Toyota is going sports car racing, and it intends to enter the hotly-contested LMP1 class from next year with a car powered by a petrol hybrid power-train. Though rumors have predicted a Toyota LMP1 car even before the company closed its calamitous F1 effort at the end of 2009, Toyota's presence appears certain to invigorate Le Mans racing which has been a battle of the diesel cars of Peugeot and Audi for the last few years.
Regulations for 2012 have already restricted the breathing, lowered the fuel capacity and cut the maximum turbocharger boost on diesel race cars, and now at least three major manufacturers (Toyota, Peugeot and Porsche) look set to use hybrid race cars by 2013.
Toyota previously competed in Le Mans racing during the late eighties, and then with a concerted effort in 1998 and 1999. Despite competing in an era of intense competition from big manufacturers (Mercedes, BMW, Nissan, and Audi), Toyota acquitted itself extremely well and in 1999, the exquisite Carbon fiber and aluminum honeycomb monocoque Toyota GT-One was extremely unlucky not to win.
In the end, it finished second after setting pole and fastest lap thanks to reputedly excellent handling characteristics and more than ample power - 600 bhp - from Toyota's R36V 3.6 liter twin-turbo V8.
Sadly, the entire project was shelved at the end of 1999 when it was decided to focus the company's resources on building a Formula One team. Perhaps the decision to pursue success in F1 was based on the quickly achieved success of the Le Mans venture.
The question being asked now, is whether Toyota repeat the immediate competitiveness it demonstrated last time with the GT-One, and maybe even win the Le Mans race in 2012?
Stranger things have happened in motorsport, but I'd suggest that it might take Toyota a year or two to find all the ingredients required for success at this level. Audi has been beaten twice in this race in the last 12 years and on one of those occasions, the Bentley Speed 8 that won in 2003 did so with a lot of Audi technology, an Audi engine and a team of drivers that normally drive for Audi, which is a sister company to Bentley. Audi did not field a works team that year. That's the 2011 winning team from Audi below - Toyota would need an extraordinary effort to get on the pace by 2012.
The overwhelming message is that Audi will be very hard to beat after winning so consistently for so long, and Peugeot got within a few seconds of them this year. Toyota can expect it to be far more difficult to reach competitiveness than it did a decade or more ago.
Secondly, hybrid technology for racing is still under development.
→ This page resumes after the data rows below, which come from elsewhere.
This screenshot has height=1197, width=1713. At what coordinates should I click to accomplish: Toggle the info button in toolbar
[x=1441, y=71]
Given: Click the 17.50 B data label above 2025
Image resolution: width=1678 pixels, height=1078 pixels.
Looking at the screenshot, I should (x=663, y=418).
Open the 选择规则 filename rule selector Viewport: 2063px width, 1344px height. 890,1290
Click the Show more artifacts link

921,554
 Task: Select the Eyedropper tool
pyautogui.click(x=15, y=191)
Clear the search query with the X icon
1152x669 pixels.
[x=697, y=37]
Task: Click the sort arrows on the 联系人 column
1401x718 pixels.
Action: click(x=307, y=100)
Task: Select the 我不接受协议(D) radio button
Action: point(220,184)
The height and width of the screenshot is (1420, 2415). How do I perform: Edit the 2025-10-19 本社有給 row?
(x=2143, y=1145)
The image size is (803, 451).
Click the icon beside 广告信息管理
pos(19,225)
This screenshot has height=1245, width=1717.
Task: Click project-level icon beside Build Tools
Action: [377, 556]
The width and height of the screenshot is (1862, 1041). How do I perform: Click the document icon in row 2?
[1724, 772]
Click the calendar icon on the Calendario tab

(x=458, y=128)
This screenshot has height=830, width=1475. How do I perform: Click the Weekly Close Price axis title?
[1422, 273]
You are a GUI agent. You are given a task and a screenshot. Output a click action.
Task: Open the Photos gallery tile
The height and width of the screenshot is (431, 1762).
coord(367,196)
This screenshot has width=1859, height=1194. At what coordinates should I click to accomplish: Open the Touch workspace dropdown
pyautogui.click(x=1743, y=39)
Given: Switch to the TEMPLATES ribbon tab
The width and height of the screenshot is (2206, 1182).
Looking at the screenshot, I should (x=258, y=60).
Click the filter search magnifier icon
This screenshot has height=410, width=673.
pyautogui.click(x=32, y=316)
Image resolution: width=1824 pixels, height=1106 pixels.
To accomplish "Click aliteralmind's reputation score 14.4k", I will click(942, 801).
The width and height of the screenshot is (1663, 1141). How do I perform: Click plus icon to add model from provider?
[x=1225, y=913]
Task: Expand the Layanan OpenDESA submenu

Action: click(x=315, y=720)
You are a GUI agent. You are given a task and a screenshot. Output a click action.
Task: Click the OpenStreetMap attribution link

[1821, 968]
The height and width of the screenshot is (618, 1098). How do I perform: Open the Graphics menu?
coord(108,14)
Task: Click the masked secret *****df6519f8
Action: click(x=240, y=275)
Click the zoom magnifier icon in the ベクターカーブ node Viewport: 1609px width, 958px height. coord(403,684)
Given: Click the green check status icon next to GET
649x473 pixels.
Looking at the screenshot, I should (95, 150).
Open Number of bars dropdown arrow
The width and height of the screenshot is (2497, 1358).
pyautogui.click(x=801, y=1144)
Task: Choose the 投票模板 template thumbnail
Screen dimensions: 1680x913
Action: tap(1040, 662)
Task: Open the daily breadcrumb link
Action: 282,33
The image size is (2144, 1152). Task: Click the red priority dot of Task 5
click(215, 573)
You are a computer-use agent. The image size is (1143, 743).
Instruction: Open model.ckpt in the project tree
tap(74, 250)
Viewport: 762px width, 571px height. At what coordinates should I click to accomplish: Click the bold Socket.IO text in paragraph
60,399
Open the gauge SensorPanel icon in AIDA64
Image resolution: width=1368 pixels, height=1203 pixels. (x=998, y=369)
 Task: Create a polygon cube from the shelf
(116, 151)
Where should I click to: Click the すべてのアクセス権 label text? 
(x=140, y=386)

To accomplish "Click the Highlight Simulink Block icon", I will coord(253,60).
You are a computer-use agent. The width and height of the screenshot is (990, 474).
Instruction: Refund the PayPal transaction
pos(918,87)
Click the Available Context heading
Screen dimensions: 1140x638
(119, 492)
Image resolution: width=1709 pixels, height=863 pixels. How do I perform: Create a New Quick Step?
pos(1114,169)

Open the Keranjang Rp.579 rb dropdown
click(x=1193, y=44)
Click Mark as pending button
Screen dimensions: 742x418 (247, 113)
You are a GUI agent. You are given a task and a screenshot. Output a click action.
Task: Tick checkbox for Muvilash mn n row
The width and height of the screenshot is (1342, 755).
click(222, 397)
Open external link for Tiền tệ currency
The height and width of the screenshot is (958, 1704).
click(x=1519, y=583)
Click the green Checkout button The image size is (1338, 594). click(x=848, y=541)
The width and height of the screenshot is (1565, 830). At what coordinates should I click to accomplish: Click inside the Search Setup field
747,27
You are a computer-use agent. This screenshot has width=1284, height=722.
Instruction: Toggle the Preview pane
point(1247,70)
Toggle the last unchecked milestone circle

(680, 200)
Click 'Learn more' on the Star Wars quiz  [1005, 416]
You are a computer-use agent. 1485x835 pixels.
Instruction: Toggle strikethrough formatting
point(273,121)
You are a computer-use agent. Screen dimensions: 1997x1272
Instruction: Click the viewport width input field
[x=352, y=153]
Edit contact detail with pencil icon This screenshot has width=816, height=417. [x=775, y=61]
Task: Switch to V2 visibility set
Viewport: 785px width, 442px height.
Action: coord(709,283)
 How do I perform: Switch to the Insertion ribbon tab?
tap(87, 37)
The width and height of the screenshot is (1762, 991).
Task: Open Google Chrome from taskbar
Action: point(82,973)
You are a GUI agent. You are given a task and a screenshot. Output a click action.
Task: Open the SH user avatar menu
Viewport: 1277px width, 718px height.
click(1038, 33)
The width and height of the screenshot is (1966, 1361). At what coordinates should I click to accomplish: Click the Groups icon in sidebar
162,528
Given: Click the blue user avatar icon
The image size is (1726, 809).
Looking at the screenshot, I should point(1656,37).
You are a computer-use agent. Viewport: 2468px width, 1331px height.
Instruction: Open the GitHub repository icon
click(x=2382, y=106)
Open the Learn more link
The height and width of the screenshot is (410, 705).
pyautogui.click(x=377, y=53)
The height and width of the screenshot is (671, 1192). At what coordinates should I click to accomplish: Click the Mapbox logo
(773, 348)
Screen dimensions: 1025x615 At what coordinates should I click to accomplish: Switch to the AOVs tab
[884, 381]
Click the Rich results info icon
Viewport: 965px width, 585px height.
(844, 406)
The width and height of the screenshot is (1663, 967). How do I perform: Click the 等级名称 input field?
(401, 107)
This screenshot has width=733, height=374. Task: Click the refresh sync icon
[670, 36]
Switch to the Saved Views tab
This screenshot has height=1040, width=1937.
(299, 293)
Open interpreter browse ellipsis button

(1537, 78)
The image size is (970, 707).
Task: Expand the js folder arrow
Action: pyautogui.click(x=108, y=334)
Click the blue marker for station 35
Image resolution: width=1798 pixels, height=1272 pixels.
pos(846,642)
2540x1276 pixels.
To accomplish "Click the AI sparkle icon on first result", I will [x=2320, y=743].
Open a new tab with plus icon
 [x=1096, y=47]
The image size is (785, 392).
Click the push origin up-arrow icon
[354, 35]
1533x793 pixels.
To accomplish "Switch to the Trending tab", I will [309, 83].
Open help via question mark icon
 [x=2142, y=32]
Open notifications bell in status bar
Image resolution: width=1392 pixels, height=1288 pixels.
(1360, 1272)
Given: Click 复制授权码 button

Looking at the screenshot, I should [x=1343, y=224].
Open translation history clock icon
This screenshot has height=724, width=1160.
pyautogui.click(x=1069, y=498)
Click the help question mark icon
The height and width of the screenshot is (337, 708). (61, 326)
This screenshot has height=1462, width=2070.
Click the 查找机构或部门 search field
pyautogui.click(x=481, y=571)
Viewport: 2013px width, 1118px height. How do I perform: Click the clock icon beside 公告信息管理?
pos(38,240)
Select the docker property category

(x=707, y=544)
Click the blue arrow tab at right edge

The first Le Mans hybrid was the 908 HDi FAP, shown at Silverstone in 2008 for the first time. It was originally intended to race in the 2009 Le Mans Series but expected rules changes designed to nurture hybrid technologies did not eventuate and the project has been part of ongoing hybrid race development by the company ever since.
Hence it's not surprising now that the rules have changed, that Peugeot has its 2012 car, the 908 HYbrid 4, already on track. The hybrid was shown to the world for the first time at the Geneva Motor Show (March, 2011), had its first shakedown run in mid-September, and its first track test at Estoril in Portugal last week. Peugeot's A-team of drivers (Nicolas Minassian, Stéphane Sarrazin and Alexander Wurz) put 300 kilometers on the car as they set about testing every aspect of the vehicle.
Toyota is the world's biggest car company. It has the money to make things happen, and one of the big things in its favor in going sports car racing is that the cars are enclosed, and NOT open wheelers as in Formula One. The aerodynamic complexities of a Formula One car are so great that very few people in the world understand them. Toyota will have no such problems with its LMP1 effort.
It might seem impossible that Toyota's first car, which won't even be in one piece until early 2012, might surpass the Peugeot 908 HYbrid 4 in time to win Le Mans in June, but with so much work done inside computers these days, it's possible that the Toyota might be competitive once it's all bolted together.
Just the same, Toyota is incredibly bullish about its prospects. Toyota Motorsport Chairman, Tadashi Yamashina, was quite clear about the company's intentions at the announcement: "We want to write a new chapter in the history of the Le Mans 24 Hours, as in the FIA World Endurance Championship, through our use of hybrid technology."
They'll also need to be quick, because 16-times Le Mans winner Porsche is also preparing a return to the sport in a car that is rumored to be a hybrid, and the German factory knows how to find the winners' circle.
Full details of Toyota's 2012 campaign have not yet been finalized, though the 2012 Le Mans 24 Hours is definitely on the agenda, along with "other races" in the 2012 FIA World Endurance Championship.
The new LMP1 chassis will be designed, developed and produced by Toyota Motorsport in Germany, at the site of the former F1 Race team headquarters, and the hybrid petrol powertrain will be produced by Toyota in Japan.